Information provided:
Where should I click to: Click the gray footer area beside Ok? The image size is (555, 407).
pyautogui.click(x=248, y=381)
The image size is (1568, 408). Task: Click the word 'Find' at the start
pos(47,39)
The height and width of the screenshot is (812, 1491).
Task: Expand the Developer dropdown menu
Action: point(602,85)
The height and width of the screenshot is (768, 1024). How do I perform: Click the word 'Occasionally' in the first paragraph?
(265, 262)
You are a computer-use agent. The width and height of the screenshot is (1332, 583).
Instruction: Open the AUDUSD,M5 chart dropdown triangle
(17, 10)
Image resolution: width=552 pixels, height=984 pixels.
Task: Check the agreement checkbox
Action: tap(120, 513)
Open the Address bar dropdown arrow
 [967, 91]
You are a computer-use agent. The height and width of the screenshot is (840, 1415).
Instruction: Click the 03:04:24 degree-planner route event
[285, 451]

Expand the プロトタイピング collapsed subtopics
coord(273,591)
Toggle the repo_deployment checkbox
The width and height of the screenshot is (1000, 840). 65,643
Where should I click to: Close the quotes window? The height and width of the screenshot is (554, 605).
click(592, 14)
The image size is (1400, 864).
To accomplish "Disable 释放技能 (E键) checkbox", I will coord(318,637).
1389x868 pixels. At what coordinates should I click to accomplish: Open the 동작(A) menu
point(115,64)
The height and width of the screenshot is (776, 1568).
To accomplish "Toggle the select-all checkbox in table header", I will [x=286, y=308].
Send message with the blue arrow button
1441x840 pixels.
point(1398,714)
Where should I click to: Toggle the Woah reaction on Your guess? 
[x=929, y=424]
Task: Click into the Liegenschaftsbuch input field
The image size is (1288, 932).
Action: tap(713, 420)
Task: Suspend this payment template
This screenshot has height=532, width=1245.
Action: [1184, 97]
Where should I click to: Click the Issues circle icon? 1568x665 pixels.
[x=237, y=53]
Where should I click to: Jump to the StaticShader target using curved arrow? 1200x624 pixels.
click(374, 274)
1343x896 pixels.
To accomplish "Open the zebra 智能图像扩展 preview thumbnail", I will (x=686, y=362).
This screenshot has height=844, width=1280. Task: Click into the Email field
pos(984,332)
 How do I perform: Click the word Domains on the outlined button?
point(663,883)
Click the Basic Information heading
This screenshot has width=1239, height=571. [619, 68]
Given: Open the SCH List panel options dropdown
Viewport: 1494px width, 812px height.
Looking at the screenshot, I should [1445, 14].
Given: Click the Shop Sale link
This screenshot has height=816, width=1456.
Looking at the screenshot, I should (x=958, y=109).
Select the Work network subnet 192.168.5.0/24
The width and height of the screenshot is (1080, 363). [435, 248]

Work instruction: Your answer should be each line from the preceding material in which the word "computer" occurs.

Task response:
You are a computer-use agent. The width and height of the screenshot is (1332, 583).
You are a computer-use agent. The height and width of the screenshot is (840, 1415).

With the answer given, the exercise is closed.